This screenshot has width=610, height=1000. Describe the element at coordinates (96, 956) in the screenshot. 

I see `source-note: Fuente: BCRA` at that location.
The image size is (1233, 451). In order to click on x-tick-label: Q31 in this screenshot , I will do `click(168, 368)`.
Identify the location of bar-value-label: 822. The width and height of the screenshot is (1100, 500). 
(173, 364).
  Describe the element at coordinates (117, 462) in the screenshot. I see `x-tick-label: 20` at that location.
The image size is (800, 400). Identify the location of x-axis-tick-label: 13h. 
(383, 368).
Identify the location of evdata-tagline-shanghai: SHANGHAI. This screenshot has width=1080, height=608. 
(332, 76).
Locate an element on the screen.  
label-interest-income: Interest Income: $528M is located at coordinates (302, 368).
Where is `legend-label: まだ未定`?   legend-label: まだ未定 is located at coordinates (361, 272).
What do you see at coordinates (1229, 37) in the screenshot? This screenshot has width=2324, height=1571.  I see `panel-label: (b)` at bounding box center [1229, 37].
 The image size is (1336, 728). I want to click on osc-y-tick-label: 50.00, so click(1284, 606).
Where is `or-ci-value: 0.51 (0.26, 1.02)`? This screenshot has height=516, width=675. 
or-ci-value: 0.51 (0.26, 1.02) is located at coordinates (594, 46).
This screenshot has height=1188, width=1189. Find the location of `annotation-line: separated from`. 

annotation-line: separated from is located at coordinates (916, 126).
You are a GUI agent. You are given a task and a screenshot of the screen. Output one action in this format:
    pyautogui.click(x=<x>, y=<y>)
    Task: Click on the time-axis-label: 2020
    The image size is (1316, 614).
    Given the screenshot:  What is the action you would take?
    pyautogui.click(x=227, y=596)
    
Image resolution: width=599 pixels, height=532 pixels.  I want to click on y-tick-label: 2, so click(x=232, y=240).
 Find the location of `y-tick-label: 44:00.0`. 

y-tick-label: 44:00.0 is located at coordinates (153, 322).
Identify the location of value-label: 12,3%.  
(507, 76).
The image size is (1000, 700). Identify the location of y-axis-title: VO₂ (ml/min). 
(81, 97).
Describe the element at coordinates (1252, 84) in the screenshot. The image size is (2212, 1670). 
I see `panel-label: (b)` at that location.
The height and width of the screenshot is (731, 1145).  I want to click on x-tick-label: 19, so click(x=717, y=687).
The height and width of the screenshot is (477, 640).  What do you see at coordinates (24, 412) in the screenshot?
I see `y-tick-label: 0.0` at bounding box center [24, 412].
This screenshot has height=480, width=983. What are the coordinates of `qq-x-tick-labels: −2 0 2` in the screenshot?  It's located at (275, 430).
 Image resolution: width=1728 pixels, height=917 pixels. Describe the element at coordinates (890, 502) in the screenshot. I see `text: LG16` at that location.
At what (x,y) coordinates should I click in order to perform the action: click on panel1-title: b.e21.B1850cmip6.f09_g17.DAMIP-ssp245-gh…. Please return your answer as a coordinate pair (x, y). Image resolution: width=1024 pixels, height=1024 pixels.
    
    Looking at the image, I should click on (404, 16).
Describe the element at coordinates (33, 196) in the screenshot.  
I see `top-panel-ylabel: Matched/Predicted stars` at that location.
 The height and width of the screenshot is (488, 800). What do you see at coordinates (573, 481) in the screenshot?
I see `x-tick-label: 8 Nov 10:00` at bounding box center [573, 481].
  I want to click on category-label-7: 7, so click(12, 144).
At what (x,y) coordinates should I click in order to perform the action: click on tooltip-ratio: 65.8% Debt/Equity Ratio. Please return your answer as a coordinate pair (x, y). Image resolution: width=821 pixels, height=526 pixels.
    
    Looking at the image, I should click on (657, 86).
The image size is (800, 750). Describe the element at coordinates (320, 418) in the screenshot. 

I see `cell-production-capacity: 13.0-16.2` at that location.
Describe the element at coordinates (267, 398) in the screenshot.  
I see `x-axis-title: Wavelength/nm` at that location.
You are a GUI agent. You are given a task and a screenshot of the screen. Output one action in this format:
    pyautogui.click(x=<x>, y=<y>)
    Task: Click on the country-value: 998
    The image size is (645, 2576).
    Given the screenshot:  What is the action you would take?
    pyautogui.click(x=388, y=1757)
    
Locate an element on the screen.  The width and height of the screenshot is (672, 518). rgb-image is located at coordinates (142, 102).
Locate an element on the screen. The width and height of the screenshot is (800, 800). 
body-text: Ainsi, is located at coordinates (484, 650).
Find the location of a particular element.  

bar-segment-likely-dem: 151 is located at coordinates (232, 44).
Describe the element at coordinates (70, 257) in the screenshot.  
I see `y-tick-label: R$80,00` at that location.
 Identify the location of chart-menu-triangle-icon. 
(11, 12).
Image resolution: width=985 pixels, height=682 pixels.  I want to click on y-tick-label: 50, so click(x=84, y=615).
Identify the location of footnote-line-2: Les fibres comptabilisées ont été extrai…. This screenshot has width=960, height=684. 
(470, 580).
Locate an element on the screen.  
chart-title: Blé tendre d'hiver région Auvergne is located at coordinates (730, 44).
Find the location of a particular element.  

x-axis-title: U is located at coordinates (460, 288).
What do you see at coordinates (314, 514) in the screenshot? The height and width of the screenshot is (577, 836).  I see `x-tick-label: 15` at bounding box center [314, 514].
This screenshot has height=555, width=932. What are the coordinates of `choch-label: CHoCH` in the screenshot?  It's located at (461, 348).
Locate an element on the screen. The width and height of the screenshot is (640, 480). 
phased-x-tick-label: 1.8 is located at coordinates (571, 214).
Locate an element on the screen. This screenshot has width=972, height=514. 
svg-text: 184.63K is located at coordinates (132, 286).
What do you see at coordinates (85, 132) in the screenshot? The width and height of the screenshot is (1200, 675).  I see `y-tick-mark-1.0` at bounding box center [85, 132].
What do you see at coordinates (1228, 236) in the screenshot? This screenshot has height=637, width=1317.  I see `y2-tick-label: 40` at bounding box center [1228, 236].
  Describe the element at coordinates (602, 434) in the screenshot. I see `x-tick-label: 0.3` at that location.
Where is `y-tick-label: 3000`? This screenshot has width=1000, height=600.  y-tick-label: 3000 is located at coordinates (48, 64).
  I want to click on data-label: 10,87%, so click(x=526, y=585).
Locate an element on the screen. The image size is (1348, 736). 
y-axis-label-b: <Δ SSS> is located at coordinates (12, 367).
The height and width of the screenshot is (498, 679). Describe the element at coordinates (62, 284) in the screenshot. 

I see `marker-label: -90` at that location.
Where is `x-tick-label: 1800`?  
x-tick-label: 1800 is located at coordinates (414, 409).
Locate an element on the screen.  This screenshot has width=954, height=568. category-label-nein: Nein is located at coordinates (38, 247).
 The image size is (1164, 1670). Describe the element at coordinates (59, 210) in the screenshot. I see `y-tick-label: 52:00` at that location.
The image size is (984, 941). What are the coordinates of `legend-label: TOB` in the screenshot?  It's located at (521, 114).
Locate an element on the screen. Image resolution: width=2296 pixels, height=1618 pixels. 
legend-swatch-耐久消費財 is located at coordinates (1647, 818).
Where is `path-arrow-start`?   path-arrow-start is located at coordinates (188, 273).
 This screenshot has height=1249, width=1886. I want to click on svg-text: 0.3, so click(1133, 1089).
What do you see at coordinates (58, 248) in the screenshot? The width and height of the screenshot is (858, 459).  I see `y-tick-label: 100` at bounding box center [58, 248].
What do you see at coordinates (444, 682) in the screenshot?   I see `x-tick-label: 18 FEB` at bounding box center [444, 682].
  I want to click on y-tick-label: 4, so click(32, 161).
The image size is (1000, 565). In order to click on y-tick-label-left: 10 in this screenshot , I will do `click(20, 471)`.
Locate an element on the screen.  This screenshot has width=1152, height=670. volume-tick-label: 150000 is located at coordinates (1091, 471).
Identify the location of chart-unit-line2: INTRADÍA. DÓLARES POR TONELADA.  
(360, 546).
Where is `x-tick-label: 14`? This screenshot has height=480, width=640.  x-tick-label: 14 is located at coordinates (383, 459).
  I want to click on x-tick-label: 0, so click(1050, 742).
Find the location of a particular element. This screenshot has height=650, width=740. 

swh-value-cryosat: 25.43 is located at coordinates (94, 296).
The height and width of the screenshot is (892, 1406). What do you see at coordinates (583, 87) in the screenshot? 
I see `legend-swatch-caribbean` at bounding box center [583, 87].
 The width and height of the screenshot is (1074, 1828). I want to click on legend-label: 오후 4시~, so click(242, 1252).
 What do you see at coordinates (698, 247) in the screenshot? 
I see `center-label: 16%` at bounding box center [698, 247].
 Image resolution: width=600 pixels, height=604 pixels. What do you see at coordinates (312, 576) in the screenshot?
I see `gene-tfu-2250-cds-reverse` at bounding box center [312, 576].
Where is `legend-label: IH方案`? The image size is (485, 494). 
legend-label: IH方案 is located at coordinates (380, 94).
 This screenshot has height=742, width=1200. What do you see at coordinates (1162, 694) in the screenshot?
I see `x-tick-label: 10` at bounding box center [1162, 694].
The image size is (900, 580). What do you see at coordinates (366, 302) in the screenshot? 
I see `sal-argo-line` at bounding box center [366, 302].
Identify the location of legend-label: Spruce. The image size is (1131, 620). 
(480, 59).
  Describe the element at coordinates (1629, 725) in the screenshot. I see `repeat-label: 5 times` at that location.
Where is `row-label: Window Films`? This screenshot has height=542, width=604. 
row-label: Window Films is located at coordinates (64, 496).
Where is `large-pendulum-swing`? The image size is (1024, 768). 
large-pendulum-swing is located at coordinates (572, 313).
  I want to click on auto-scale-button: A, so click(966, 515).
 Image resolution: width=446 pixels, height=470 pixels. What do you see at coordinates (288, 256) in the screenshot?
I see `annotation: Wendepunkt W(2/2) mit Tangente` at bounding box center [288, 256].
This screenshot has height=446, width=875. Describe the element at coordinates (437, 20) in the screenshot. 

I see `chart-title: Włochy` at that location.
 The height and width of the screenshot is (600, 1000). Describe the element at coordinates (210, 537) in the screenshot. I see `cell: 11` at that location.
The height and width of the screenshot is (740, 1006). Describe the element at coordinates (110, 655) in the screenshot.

*-*-*

GOAL OF THE EXERCISE -> Format the rows from the line containing "coordinates (1091, 471)." through the line containing "(360, 546)." as a Markdown table with columns "No." and "Row Text", numbering each line and leaving out blank lines.

EXPECTED ANSWER ->
| No. | Row Text |
|---|---|
| 1 | Locate an element on the screen.  This screenshot has width=1152, height=670. volume-tick-label: 150000 is located at coordinates (1091, 471). |
| 2 | Identify the location of chart-unit-line2: INTRADÍA. DÓLARES POR TONELADA.   |
| 3 | (360, 546). |